Banco Central vê piora nos riscos e reforça indicação de possível aperto no juro

Os riscos para a trajetória da inflação se inclinam para o lado negativo e destacou a importância de ter flexibilidade para subir os juros gradualmente.

Faltando pouco menos de duas semanas para as eleições presidenciais, o Banco Central avaliou que os riscos para a trajetória da inflação se inclinam para o lado negativo e destacou a importância de ter flexibilidade para subir os juros gradualmente.
Em meio às expectativas que o Federal Reserve (Banco Central Americano) volte a elevar a taxa de juros dos EUA nesta quarta-feira (26), o Comitê de Política Monetária (Copom) reiterou que, do lado positivo, permanece o alto nível de ociosidade da economia. Do lado negativo, os ricos associados ao avanço das reformas e à deterioração do cenário do para economias emergentes elevarem.
“Contemplando os dois lados do balanço de riscos, os membros do Copom concluíram que o balanço mostra-se assimétrico”, afirmou o comitê na ata da sua última reunião.

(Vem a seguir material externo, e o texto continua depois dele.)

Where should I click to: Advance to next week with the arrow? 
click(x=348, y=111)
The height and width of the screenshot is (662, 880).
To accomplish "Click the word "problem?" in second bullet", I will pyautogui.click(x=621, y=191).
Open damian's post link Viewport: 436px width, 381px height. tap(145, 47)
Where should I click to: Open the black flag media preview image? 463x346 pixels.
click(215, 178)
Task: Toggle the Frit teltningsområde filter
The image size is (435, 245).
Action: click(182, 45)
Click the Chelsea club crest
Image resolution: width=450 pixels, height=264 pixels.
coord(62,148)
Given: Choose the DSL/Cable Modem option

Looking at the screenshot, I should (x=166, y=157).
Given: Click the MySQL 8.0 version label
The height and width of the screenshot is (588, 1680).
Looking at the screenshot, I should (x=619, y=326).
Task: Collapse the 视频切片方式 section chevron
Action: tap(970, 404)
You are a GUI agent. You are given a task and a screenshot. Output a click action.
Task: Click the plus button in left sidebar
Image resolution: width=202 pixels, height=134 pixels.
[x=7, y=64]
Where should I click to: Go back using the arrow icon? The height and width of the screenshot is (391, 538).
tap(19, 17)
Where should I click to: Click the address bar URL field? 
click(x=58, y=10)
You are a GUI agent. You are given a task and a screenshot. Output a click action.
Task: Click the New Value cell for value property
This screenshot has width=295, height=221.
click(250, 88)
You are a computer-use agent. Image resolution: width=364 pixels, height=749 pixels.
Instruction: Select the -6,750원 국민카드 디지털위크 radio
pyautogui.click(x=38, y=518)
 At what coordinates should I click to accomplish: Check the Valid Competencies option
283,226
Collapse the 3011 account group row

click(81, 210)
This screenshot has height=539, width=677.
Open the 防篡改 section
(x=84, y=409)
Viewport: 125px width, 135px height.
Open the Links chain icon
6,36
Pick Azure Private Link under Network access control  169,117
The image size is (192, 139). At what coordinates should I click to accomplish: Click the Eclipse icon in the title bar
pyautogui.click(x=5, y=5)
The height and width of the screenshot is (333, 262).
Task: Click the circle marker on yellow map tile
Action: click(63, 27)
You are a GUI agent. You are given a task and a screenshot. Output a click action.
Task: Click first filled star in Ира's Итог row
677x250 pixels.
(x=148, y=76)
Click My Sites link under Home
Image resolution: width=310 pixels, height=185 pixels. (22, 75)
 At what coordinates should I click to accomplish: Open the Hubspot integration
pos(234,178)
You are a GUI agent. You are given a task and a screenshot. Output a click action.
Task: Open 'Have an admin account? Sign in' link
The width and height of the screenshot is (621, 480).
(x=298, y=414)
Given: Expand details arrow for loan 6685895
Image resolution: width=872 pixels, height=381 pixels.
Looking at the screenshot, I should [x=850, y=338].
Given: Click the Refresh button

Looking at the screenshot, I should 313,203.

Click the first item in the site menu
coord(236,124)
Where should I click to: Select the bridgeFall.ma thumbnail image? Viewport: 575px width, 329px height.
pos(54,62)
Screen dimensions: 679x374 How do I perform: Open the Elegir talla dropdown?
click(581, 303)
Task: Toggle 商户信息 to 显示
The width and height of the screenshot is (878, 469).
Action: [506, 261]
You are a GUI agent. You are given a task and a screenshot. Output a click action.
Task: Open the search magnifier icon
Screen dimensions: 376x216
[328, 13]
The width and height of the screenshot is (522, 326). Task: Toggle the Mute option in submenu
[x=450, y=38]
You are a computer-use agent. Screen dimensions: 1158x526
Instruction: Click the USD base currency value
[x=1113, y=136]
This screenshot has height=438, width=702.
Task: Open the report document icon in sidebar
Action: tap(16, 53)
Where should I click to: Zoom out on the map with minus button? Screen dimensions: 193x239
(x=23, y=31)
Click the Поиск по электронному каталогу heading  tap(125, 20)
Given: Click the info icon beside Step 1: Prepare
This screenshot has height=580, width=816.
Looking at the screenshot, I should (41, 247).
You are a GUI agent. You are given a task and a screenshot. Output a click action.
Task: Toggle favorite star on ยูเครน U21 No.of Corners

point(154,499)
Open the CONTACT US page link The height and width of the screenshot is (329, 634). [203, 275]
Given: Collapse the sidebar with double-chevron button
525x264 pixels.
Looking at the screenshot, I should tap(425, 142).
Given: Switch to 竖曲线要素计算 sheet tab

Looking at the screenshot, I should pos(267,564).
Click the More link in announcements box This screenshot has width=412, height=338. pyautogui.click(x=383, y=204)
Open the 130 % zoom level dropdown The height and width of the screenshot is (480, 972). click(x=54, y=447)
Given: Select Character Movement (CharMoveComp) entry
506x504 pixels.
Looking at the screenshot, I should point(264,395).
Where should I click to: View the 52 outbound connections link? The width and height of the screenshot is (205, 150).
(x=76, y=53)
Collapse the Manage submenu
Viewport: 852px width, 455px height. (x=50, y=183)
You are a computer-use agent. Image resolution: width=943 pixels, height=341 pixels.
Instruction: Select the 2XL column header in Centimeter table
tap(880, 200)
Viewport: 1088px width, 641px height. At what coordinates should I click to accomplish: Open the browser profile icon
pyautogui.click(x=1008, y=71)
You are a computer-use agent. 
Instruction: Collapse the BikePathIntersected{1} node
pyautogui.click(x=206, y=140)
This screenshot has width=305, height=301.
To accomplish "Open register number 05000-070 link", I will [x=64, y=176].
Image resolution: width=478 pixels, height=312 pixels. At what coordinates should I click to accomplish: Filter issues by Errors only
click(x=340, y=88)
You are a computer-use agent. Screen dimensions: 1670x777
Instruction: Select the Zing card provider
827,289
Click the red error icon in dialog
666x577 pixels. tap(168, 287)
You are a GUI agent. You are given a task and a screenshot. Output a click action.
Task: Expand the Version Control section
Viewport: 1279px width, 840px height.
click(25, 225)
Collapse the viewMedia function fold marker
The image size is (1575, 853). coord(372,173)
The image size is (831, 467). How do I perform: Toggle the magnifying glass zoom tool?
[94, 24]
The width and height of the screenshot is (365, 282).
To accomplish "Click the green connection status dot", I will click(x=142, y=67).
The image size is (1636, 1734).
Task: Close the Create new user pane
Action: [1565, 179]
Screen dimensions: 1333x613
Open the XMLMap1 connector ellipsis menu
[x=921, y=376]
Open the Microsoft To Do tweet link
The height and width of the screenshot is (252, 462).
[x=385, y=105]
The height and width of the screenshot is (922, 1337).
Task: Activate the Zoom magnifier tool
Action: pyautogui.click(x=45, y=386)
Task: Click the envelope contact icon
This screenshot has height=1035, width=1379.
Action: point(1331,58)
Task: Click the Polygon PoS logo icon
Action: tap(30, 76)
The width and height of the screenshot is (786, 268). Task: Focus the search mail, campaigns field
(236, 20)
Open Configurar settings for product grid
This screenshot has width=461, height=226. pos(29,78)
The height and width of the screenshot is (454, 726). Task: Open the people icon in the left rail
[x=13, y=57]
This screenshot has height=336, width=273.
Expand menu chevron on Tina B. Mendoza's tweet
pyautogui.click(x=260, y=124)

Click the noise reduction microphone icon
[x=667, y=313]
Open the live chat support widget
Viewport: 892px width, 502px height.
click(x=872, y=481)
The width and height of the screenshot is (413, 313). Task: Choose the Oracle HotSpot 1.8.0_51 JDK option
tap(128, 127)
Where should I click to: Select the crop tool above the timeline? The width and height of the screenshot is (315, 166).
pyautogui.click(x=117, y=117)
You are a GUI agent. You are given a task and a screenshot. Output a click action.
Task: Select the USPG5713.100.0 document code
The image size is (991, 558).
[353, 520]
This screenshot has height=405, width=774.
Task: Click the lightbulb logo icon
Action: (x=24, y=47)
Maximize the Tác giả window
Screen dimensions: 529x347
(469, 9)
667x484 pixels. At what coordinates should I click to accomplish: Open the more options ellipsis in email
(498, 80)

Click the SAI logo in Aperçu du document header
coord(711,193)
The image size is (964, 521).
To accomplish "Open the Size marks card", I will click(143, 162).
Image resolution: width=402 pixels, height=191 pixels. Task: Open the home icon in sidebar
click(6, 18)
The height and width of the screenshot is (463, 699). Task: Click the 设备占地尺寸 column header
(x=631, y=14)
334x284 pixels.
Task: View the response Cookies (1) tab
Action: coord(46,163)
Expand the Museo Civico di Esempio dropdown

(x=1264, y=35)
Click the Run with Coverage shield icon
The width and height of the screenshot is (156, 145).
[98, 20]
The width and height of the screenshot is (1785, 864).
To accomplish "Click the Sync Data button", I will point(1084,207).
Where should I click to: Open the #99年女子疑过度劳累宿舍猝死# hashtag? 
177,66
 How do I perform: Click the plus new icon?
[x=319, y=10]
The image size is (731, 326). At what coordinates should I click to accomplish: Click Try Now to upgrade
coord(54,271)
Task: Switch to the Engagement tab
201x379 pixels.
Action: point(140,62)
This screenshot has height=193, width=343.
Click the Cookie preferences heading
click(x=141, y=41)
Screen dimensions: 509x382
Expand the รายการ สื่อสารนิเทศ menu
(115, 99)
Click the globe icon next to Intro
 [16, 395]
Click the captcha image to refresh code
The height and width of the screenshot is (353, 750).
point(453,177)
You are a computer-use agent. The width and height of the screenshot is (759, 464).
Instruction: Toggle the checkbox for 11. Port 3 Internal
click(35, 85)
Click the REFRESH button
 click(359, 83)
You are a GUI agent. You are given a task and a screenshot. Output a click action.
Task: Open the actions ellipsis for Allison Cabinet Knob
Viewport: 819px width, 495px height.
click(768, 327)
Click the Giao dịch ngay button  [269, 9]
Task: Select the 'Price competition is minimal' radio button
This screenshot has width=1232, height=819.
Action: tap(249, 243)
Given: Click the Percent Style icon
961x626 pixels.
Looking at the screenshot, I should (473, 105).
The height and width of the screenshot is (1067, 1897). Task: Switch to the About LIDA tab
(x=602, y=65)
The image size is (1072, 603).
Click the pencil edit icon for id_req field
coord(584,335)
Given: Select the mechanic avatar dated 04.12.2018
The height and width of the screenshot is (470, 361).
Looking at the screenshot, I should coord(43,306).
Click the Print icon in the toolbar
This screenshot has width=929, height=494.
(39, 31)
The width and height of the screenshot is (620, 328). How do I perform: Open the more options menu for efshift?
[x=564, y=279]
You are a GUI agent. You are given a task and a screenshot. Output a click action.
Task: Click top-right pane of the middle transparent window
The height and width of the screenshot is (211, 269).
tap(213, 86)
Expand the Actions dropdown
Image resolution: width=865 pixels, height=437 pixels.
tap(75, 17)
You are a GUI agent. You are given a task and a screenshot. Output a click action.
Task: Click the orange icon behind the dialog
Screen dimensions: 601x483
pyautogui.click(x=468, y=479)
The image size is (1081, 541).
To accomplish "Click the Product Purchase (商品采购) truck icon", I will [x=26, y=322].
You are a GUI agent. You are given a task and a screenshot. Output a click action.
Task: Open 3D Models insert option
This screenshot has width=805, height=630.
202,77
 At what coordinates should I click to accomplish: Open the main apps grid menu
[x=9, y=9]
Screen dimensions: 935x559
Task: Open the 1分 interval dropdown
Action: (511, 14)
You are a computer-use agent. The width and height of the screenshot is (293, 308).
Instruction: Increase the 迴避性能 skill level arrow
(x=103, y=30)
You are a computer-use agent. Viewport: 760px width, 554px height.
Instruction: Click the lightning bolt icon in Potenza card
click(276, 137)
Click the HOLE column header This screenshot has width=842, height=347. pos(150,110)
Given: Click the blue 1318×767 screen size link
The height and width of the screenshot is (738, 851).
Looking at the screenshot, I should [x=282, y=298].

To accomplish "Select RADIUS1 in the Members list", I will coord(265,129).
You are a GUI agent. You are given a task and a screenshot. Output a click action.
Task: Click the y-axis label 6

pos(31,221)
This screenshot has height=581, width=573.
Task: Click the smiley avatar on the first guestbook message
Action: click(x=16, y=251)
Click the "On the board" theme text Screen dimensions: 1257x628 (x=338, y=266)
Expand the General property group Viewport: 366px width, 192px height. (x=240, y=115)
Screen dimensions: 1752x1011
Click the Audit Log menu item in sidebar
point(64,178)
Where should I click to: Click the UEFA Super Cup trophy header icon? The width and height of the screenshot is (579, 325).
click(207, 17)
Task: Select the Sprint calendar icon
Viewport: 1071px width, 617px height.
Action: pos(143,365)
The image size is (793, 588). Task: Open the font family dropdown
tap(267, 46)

Neste encontro, o Copom manteve a taxa de juros em 6,5%, como esperado pelo mercado.
Para o colegiado, a conjuntura atual ainda preserve uma taxa de juros abaixo da estrutural, mas “esse estímulo começará ser removido gradualmente caso o cenário para a inflação no horizonte relevante para a política monetária e/ou o seu balanço de riscos apresentem piora”.